GBP/USD Technical Analysis
The Relative Strength Index (RSI) indicator on the 4-hour chart stays slightly above 50, reflecting sellers’ hesitancy. In case GBP/USD confirms 1.2700 (100-period Simple Moving Average (SMA), Fibonacci 38.2% retracement of the latest downtrend) as support, it could face the next resistance at 1.2730 (200-period SMA) before 1.2750 (Fibonacci 50% retracement).

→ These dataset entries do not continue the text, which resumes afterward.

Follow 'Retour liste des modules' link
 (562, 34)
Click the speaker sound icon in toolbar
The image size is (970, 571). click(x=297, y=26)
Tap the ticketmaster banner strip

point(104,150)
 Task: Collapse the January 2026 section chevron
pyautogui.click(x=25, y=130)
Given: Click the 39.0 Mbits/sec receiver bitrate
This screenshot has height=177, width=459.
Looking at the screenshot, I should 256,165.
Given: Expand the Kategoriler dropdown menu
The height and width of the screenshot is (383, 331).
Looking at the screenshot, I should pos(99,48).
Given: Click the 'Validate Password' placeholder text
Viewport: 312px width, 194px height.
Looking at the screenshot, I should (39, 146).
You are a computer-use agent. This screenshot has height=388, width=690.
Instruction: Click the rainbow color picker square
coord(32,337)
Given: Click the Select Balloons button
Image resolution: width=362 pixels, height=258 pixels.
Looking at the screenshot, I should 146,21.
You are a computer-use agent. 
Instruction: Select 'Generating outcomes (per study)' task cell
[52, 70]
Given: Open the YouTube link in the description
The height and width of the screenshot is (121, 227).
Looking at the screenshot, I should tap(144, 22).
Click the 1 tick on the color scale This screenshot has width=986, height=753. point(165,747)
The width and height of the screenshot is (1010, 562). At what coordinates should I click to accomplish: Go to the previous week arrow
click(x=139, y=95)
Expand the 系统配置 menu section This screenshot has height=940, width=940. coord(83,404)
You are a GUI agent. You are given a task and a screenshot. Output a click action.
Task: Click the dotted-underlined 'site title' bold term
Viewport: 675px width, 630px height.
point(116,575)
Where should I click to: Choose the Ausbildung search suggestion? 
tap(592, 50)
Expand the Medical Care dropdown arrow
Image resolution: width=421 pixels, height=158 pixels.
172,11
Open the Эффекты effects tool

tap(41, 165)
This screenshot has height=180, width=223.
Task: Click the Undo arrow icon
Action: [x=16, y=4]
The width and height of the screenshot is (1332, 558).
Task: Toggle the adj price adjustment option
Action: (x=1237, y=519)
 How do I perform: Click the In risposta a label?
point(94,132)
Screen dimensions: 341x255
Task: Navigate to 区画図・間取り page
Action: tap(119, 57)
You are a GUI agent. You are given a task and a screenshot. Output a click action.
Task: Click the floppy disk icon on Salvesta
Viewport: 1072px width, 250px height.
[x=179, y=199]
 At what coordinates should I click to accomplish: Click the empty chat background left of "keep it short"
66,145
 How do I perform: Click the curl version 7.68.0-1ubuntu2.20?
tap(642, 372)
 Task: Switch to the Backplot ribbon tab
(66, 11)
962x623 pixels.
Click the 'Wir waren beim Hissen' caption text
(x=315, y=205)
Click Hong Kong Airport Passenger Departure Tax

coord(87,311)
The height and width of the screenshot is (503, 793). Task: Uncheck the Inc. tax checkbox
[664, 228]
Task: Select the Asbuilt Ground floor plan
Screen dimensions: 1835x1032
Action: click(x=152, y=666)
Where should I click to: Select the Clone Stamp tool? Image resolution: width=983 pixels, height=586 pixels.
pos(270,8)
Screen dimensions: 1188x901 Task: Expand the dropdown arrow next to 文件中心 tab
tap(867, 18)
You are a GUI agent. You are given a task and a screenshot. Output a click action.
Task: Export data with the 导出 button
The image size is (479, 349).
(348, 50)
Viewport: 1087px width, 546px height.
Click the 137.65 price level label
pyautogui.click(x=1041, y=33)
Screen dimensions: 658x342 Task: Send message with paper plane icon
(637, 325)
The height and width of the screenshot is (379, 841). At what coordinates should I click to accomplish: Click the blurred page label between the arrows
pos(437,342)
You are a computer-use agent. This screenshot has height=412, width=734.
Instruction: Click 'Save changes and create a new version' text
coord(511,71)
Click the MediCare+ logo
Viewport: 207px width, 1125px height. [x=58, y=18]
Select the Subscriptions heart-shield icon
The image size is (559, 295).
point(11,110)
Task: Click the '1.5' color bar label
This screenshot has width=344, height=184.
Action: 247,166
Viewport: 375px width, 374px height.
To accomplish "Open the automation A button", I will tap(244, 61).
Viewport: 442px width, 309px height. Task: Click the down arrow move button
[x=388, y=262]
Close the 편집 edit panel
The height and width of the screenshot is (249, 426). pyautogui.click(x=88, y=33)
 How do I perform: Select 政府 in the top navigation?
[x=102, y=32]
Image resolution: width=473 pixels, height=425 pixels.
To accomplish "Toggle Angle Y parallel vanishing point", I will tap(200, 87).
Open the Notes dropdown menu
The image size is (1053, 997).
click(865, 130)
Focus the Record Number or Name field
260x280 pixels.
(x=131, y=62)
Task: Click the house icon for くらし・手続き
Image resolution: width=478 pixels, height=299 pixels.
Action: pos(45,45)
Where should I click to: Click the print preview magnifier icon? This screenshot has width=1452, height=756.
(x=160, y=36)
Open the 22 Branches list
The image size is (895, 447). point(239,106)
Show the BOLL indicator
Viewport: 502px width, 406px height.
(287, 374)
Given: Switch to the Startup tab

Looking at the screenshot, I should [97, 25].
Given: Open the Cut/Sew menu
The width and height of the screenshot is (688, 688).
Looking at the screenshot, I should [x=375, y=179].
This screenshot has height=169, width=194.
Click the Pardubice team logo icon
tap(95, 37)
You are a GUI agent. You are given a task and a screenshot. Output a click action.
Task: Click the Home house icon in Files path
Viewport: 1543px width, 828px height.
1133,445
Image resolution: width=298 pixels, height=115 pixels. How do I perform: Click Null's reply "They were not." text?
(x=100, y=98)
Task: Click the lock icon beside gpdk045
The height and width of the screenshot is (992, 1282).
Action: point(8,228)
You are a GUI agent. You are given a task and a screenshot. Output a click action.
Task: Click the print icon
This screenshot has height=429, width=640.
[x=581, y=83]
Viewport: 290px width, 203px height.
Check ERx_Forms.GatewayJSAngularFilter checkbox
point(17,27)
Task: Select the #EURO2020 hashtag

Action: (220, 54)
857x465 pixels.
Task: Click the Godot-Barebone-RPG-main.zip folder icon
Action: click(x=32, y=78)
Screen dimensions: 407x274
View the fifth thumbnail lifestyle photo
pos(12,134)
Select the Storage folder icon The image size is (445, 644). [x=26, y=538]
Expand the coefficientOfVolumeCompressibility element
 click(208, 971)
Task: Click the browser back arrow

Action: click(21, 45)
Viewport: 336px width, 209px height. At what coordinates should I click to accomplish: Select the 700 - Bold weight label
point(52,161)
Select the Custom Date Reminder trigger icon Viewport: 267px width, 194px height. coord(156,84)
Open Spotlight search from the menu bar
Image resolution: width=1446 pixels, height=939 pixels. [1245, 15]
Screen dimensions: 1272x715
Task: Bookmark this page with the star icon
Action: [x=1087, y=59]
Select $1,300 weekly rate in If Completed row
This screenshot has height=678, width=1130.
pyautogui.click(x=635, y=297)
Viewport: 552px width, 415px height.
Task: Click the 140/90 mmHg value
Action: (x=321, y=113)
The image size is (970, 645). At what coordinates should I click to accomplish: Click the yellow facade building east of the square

Looking south, first support could be spotted at 1.2660 (20-period SMA) ahead of 1.2620 (Fibonacci 23.6% retracement).
Pound Sterling FAQs
The Pound Sterling (GBP) is the oldest currency in the world (886 AD) and the official currency of the United Kingdom. It is the fourth most traded unit for foreign exchange (FX) in the world, accounting for 12% of all transactions, averaging $630 billion a day, according to 2022 data. Its key trading pairs are GBP/USD, also known as ‘Cable’, which accounts for 11% of FX, GBP/JPY, or the ‘Dragon’ as it is known by traders (3%), and EUR/GBP (2%). The Pound Sterling is issued by the Bank of England (BoE).
The single most important factor influencing the value of the Pound Sterling is monetary policy decided by the Bank of England. The BoE bases its decisions on whether it has achieved its primary goal of “price stability” – a steady inflation rate of around 2%. Its primary tool for achieving this is the adjustment of interest rates. When inflation is too high, the BoE will try to rein it in by raising interest rates, making it more expensive for people and businesses to access credit. This is generally positive for GBP, as higher interest rates make the UK a more attractive place for global investors to park their money. When inflation falls too low it is a sign economic growth is slowing. In this scenario, the BoE will consider lowering interest rates to cheapen credit so businesses will borrow more to invest in growth-generating projects.
Data releases gauge the health of the economy and can impact the value of the Pound Sterling. Indicators such as GDP, Manufacturing and Services PMIs, and employment can all influence the direction of the GBP. A strong economy is good for Sterling. Not only does it attract more foreign investment but it may encourage the BoE to put up interest rates, which will directly strengthen GBP. Otherwise, if economic data is weak, the Pound Sterling is likely to fall.
Another significant data release for the Pound Sterling is the Trade Balance. This indicator measures the difference between what a country earns from its exports and what it spends on imports over a given period. If a country produces highly sought-after exports, its currency will benefit purely from the extra demand created from foreign buyers seeking to purchase these goods. Therefore, a positive net Trade Balance strengthens a currency and vice versa for a negative balance.